A power system has one mission – to deliver large amounts of power (voltage x current) at slow speed (50Hz). To do that the connectors need a large surface area to keep resistance (ad power loss) low and use screw terminals so that they can be terminated quickly.

A data system carries virtually no power, just voltage changing from positive to negative and vice versa to represent the ‘ones’ and ‘zeros’ of the data. The voltage needs to change up and down very quickly, often in the order of millions of times a second, millions of times faster than AC power changes from positive to negative.

To ensure data is not corrupted through connectors, and the connections do not corrode, data cables use IDC (insulation displacement connections) or cold-weld technology. Power connectors don’t use this type of connectivity and are prone to oxidisation and other corrosion that can / will corrupt high speed signals like data. Expect an EoP system to degrade over time with this oxidisation.

Issue 3 – Filtering Devices

It’s not uncommon for modern devices such as TVs to include mains filtering so that they do not ‘pollute’ the power system they are connected to. This may include filtering within the device at the power socket or ferrite rings moulded into the supplied power cable (those cylindrical bulges in the cable…). In addition, we also use filtered power supplies and power socket extensions for high-end audio and other systems to ensure high performance and reduce inter-device interference.

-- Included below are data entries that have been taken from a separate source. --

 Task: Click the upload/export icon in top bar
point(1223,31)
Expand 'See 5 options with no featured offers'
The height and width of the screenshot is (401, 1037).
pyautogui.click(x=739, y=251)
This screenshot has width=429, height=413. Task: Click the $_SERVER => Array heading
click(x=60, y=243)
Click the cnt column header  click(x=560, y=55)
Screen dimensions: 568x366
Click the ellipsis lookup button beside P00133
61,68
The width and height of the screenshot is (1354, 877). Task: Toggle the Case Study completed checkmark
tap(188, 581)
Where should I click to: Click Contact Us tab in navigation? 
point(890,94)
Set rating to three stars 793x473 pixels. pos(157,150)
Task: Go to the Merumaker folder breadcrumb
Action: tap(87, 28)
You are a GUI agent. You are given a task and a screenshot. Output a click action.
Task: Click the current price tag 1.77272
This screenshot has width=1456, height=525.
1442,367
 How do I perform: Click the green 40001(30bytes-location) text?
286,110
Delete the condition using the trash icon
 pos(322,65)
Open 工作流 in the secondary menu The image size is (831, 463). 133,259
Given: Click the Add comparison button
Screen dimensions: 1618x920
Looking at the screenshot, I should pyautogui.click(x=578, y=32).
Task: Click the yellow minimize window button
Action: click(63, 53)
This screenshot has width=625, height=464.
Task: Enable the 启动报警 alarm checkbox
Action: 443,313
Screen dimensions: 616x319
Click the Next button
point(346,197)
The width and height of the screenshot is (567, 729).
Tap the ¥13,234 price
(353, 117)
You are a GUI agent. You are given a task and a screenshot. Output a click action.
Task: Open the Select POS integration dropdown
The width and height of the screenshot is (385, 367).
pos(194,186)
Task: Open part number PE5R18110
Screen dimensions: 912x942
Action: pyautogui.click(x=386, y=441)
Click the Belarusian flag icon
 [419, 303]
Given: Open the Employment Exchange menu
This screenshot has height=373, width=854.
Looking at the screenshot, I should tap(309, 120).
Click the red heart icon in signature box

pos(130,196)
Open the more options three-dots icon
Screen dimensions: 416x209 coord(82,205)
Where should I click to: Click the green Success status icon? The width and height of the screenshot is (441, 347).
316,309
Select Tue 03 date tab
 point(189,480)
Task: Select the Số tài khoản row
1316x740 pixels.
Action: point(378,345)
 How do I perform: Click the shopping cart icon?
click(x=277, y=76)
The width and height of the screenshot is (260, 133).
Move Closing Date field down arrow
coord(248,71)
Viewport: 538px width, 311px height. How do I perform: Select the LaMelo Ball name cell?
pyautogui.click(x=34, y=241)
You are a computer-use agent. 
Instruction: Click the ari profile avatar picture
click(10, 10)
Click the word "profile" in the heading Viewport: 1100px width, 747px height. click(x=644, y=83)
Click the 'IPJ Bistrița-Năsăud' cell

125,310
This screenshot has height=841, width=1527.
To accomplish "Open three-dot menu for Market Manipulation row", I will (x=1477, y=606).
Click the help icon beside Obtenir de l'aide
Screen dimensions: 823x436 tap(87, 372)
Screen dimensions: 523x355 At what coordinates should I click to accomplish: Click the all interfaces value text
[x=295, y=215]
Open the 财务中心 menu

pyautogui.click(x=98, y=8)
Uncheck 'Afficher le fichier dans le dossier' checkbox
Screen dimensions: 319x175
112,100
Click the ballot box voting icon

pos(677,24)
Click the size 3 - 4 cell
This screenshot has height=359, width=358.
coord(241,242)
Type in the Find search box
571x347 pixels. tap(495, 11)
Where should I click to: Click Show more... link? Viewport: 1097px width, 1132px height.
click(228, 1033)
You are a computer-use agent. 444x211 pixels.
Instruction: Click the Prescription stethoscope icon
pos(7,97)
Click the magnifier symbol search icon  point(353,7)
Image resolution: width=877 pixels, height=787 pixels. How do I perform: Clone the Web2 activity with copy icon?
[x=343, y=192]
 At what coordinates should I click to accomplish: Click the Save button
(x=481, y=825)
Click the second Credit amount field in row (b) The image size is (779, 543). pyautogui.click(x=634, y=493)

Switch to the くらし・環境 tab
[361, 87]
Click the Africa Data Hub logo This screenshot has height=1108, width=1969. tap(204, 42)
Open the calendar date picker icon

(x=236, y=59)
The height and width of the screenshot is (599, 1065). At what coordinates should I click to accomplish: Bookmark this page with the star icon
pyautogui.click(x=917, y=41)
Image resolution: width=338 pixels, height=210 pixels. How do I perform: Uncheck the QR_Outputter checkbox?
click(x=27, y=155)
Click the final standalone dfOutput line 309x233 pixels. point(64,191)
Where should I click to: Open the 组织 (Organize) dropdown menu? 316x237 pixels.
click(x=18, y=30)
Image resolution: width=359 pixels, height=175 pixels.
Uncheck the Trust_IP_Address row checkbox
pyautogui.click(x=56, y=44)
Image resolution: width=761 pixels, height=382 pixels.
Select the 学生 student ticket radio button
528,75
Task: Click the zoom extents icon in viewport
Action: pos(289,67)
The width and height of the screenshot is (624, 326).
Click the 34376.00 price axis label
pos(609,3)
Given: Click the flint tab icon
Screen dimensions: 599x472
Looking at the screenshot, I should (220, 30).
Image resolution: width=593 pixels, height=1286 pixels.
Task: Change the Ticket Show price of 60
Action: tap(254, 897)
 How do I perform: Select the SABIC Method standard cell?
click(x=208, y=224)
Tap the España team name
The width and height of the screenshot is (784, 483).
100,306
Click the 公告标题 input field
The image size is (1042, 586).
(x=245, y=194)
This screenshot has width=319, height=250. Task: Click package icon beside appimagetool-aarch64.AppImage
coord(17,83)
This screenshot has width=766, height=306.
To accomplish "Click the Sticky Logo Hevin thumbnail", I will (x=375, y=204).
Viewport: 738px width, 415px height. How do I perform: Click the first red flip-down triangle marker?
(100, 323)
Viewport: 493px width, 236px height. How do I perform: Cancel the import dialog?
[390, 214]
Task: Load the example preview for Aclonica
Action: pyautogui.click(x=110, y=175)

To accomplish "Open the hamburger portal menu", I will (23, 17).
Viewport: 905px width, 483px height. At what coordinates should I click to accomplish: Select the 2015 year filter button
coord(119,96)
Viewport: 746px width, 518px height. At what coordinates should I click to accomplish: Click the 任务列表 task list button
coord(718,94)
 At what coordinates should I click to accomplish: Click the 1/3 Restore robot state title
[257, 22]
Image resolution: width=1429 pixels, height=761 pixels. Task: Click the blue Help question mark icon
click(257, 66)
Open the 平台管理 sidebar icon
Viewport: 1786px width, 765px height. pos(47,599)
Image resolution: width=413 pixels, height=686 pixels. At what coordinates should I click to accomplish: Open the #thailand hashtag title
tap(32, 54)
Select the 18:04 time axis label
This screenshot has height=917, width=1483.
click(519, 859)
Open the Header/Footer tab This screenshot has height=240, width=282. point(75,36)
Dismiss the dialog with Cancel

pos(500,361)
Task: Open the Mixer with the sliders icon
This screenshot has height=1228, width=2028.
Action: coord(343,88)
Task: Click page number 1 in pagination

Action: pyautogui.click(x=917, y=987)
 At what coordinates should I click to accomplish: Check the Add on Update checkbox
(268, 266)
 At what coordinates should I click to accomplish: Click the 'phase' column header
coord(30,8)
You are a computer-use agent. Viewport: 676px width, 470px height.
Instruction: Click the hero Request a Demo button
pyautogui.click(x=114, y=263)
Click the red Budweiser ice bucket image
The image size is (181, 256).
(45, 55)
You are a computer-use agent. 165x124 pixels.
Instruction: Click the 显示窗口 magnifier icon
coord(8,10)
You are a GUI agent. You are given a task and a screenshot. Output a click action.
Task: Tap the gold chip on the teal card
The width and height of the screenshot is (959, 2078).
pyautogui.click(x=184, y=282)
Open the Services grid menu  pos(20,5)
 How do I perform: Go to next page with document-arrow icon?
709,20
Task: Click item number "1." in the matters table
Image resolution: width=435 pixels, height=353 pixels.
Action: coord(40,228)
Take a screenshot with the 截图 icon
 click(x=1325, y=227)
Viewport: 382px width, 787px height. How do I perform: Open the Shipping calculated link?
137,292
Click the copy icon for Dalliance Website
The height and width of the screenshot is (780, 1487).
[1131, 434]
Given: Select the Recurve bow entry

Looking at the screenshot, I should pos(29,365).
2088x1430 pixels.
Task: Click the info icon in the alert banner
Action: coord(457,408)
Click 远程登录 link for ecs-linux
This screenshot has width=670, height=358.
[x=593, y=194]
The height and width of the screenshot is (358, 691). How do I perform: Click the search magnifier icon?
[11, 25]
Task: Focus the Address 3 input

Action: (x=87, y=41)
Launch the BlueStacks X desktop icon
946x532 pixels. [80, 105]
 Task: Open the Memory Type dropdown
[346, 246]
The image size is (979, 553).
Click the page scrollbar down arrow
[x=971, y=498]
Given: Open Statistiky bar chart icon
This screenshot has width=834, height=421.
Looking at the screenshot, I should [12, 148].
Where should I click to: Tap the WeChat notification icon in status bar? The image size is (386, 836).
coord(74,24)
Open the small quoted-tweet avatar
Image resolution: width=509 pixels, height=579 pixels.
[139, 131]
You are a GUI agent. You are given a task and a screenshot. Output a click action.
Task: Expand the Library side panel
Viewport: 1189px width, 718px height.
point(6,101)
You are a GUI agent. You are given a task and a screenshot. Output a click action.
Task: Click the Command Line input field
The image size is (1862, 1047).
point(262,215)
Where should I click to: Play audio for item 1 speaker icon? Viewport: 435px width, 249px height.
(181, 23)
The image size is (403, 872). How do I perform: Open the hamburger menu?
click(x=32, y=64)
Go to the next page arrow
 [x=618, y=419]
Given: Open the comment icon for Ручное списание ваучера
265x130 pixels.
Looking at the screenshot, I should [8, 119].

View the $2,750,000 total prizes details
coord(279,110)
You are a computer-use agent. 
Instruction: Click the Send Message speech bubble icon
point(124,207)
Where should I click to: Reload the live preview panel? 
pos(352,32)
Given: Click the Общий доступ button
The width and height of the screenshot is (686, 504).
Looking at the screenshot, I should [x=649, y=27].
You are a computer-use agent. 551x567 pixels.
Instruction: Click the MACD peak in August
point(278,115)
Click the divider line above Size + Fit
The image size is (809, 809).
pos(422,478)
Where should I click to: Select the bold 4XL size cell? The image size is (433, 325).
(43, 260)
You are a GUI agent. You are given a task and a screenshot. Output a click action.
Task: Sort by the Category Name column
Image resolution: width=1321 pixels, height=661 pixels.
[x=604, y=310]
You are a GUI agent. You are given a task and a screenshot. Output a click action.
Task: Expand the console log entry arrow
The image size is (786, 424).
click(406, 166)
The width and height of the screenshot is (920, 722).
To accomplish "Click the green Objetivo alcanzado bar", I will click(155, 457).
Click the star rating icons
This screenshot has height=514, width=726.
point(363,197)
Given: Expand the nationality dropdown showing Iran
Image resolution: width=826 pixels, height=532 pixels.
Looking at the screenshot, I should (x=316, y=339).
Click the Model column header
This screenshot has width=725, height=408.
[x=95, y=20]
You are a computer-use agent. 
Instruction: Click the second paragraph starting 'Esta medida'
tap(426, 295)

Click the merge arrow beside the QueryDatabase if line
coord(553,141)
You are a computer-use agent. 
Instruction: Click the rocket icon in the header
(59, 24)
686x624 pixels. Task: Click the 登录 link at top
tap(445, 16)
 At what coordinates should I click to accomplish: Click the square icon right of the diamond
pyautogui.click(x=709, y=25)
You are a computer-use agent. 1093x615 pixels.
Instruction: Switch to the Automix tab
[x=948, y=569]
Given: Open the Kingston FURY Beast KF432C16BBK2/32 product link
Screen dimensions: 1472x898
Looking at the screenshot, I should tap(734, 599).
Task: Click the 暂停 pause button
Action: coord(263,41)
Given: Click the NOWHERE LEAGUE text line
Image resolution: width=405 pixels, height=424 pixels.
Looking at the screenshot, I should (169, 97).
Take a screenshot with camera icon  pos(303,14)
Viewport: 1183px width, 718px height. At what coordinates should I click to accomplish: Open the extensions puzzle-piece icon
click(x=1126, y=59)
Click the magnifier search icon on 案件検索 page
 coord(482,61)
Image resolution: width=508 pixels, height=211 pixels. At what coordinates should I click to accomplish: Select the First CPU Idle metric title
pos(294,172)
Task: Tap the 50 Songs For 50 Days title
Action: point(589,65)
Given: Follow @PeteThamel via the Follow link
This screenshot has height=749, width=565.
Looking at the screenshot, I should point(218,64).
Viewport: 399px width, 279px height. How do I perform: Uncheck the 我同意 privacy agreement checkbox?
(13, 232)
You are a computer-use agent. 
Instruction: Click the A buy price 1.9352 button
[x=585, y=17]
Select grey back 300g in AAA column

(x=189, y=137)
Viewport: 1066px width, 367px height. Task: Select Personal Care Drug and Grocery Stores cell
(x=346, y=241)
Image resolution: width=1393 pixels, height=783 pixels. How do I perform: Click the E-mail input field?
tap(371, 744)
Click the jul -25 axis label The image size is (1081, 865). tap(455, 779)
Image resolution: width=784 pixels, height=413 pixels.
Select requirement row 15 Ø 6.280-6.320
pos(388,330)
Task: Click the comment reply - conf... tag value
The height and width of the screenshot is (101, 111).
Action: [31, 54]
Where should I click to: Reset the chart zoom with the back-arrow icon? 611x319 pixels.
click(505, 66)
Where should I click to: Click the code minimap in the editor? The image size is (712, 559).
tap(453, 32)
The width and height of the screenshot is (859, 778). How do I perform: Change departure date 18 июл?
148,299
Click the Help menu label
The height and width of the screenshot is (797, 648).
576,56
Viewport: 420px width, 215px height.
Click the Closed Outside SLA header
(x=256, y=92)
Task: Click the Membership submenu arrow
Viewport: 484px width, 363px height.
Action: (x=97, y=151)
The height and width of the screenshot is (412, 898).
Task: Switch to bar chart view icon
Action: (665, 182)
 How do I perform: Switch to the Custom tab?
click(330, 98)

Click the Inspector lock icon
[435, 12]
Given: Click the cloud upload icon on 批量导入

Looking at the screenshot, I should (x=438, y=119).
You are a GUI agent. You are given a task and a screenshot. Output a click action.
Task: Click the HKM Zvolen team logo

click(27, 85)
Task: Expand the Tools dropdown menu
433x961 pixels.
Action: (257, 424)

All of these devices, no matter how they achieve the filtering, are designed to remove high-frequency information from the power cabling. Since EoP signals are just that, high frequency information, these filters can stop an EoP system working at all or, more annoyingly, make it unreliable.

Issue 4 – EoP Interfering with Other Services

By modulating the power cabling around a home with high frequency electrical energy we are effectively creating a transmitter and antenna combination that can cause interference with services, such as, short-wave, FM and even DAB radio transmissions. It can also cause issues with marine, military and amateur radio operations, if they are close enough. While reported cases of this type of problem are rare, they do exist.

So, is EoP useful at all?

While there may be rare cases that EoP is the only option, it is, in this writer’s experience, best avoided. The extra effort and cost of running a Category cable is easily justified when compared to the cost of a couple of service calls to an unreliable EoP system. Not to mention the reduction of hassle for the home owner.